Formerly, if the declaration was filed, particulars had to be given with the notice of such declaration; but it is apprehended that notice of filing a declaration is dispensed with by 15 & 16 Vict., c. 76, sec. 28, ante p. 18. Again, a defendant had not formerly to give particulars of his set-off, unless the plaintiff obtained them by judge's order, or unless the judge imposed on the defendant the terms of delivering such particulars on application by him for time to plead or for an order to plead several matters. If the defendant did not comply with the order at all, or not substantially, he was not allowed to give evidence of his set-off at the trial; Ibbett v. Leaver, 16 M. & W. 770; Young v. Geiger, 6 C. B. 552.

As regards the form of particulars, see 2 Chit. Arch. 1256, and for a case where the debt was paid after action brought, see Nosotti v. Page, 2 L. M. & P. 8.

As to pleading to sums credited in particulars, see post p. 279.

20. A summons for particulars, and order thereon, may be obtained by a defendant before appearance, and may be made, if the judge think fit, without the production of any affidavit.
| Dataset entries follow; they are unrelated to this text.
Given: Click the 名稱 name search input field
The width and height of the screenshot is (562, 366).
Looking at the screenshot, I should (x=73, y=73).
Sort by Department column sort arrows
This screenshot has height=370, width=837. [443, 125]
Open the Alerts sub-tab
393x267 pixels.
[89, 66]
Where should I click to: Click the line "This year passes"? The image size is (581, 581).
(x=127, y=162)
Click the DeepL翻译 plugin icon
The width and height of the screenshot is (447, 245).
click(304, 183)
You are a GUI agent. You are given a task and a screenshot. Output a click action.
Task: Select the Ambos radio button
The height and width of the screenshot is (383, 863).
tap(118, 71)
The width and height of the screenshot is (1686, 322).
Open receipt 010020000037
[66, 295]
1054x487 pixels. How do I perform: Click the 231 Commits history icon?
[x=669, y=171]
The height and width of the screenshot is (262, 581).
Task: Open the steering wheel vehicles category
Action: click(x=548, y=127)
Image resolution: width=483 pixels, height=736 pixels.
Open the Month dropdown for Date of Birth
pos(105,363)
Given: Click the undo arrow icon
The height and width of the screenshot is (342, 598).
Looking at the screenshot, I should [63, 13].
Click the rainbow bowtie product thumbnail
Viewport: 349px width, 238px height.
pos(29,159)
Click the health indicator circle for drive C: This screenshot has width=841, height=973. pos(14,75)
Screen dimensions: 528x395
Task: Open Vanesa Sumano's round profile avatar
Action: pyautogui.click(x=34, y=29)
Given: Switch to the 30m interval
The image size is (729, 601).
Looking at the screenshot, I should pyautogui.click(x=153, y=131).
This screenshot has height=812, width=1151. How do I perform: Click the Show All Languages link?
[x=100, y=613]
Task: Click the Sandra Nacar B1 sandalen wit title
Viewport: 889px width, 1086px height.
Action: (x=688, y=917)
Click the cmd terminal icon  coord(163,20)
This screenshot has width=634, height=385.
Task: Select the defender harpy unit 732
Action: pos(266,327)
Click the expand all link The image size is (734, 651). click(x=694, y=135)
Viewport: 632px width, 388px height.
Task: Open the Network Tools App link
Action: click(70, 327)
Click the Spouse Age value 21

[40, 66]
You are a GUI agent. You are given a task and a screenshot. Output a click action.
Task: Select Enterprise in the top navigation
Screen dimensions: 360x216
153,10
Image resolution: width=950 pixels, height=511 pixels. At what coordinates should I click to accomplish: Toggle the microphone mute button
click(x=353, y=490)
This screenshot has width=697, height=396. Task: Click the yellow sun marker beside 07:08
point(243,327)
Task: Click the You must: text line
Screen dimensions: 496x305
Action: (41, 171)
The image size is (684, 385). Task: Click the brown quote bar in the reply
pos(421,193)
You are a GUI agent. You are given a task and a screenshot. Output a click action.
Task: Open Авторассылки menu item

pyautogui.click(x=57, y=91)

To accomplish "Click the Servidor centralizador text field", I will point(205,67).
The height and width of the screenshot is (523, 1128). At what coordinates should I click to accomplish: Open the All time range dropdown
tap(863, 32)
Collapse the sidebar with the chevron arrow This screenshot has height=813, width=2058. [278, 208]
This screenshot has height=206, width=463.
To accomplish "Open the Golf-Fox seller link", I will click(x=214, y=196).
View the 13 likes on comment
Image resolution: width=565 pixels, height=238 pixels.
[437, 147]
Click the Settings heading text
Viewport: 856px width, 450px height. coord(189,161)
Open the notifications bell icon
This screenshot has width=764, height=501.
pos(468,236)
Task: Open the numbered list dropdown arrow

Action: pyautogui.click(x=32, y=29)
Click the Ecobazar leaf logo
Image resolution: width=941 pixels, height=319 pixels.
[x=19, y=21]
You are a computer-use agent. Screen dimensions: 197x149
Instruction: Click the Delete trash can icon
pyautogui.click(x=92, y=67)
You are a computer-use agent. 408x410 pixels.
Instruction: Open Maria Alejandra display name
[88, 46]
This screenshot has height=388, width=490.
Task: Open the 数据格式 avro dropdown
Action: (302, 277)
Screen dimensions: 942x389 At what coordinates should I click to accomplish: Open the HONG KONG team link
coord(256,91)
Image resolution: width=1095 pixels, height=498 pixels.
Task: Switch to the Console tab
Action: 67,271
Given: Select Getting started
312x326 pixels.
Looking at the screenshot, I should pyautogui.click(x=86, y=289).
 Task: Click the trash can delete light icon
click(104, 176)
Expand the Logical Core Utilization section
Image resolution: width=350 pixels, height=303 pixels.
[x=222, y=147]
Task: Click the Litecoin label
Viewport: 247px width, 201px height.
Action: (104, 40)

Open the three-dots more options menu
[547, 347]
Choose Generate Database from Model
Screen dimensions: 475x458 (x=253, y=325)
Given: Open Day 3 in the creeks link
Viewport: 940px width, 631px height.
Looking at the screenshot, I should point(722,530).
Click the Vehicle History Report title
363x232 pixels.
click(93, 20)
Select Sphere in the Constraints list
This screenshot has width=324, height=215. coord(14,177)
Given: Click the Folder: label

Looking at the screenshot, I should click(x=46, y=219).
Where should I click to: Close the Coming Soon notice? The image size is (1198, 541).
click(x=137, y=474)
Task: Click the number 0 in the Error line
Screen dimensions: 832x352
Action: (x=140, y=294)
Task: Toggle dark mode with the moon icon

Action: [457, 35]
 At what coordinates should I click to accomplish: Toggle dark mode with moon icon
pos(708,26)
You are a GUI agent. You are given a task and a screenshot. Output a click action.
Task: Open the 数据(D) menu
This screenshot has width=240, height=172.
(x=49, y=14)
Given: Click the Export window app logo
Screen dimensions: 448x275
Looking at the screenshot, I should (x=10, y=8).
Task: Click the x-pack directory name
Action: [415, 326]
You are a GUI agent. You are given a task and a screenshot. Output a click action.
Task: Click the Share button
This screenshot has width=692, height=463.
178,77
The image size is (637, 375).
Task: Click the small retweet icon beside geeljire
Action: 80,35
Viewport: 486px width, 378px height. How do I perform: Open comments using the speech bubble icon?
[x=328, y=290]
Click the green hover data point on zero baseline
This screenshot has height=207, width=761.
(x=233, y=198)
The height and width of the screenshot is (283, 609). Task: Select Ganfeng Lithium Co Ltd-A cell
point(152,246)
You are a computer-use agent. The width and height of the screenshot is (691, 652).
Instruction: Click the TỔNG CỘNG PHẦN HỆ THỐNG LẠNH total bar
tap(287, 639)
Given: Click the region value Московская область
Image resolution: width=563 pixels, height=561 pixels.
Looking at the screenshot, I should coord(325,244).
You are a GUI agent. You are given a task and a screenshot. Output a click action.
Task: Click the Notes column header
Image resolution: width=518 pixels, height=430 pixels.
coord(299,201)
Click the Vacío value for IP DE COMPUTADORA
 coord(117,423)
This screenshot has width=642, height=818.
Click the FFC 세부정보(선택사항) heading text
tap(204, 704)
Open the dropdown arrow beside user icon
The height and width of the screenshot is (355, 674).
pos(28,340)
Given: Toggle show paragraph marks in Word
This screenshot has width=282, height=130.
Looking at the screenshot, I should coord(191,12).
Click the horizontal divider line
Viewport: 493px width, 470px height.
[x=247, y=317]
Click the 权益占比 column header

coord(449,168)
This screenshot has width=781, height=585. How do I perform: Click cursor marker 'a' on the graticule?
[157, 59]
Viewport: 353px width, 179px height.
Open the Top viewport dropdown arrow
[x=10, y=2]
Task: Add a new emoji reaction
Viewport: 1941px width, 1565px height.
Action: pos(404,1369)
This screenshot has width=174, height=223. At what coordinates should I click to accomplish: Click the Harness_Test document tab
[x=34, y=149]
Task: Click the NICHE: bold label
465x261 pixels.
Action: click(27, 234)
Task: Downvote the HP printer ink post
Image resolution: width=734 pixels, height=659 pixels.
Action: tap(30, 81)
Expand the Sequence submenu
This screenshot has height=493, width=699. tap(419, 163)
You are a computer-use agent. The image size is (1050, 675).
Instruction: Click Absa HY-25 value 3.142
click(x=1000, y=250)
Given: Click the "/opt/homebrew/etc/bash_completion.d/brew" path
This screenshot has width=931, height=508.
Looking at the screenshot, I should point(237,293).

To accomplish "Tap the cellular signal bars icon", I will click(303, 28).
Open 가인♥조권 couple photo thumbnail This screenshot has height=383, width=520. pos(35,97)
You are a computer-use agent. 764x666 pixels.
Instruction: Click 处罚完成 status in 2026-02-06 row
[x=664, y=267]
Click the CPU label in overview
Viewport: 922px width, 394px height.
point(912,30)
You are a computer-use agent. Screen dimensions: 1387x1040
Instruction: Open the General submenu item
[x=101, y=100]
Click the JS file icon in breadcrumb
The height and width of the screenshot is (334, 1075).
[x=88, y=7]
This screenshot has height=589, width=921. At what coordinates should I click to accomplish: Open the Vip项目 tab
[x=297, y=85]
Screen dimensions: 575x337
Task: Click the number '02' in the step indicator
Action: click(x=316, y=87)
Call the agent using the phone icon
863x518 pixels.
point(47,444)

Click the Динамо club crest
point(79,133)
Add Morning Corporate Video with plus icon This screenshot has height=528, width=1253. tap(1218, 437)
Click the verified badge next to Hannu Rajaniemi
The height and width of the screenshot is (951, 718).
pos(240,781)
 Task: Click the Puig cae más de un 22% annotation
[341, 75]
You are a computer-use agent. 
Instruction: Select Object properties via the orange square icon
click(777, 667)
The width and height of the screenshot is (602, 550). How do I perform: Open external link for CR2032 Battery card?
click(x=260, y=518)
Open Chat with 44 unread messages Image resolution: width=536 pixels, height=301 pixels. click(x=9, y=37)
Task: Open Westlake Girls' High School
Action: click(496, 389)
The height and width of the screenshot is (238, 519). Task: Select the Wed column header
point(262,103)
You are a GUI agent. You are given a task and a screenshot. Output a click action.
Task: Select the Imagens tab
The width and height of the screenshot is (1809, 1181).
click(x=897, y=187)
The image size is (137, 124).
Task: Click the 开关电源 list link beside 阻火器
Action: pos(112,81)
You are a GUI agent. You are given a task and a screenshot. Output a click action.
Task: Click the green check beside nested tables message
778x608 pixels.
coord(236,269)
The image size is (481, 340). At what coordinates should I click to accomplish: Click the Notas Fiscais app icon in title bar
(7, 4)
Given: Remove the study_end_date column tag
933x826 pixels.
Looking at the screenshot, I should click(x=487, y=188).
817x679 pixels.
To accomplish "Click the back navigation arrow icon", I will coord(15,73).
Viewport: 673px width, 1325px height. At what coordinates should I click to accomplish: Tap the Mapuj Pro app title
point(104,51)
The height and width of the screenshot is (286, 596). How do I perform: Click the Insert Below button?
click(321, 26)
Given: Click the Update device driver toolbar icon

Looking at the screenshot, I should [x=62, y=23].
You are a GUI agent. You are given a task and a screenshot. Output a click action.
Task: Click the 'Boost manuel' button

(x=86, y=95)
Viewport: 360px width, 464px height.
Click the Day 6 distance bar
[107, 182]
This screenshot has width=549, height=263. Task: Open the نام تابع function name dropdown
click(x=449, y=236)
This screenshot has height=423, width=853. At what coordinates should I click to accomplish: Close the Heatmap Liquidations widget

This is a re-enactment of H. T., 2 Wm. 4, r. 47.

21. A defendant shall be allowed the same time for pleading after the delivery of particulars under a judge's order which he had at the return of the summons, unless otherwise provided for in such order.

This is a re-enactment of the first part of H. T., 2 Wm. 4, r. 48.

The words in italics are new. The former rule contained the further order that judgment should not be signed till the afternoon of the day after the delivery of the particulars, unless otherwise ordered by the judge. See 1 Chit. Arch. 210.

It seems as yet doubtful, what is the proper course to take if the order contains a clause for a stay of proceedings, and the plaintiff' does not comply with the order. See Wickens v. Cox, 4 M. & W. 67, 6 Dowl. 693. S. C.; Maunder v. Collett, 3 C. B. 554.

SECURITY FOR COSTS.

22. An application to compel the plaintiff to give security for costs must, in ordinary cases, be made before issue joined.

This is a re-enactment of H. T., 2 Wm. 4, r. 98.

The right to have security is not waived by the defendant's taking any step in the cause, as by pleading (Fletcher v. Lew, 3 Ad. & E. 551), obtaining order for time to plead (Dowling v. Harman, 6 M. & W. 131), or undertaking to take short notice of trial, provided such undertaking be made before issue joined (West v. Cooke, 1 C. B. 312; Edinburgh and Leith Railway Company v. Dawson, 7 Dowl. 573.)

As to manner of making this application, see 2 Chit. Arch. 1235. It may be useful to refer to one or two late cases as to when a plaintiff will be compelled to find security. See Kilkenny Railway Company v. Fielding, 2 L. M. &. P. 124, 6 Exch. R. 81. S. C.; Tambisco v. Pacifico, 21 L. J., Exch. 276; Mais v. M'Namara, 5 Exch. R. 267.

DISCONTINUANCE.

23. To entitle a plaintiff to discontinue after plea pleaded, it shall not be necessary to obtain the defendant's consent, but the rule shall contain an undertaking on the part of the plaintiff to pay the costs, and a consent that if they are not paid within four days after taxation, defendant shall be at liberty to sign judgment of nonpros.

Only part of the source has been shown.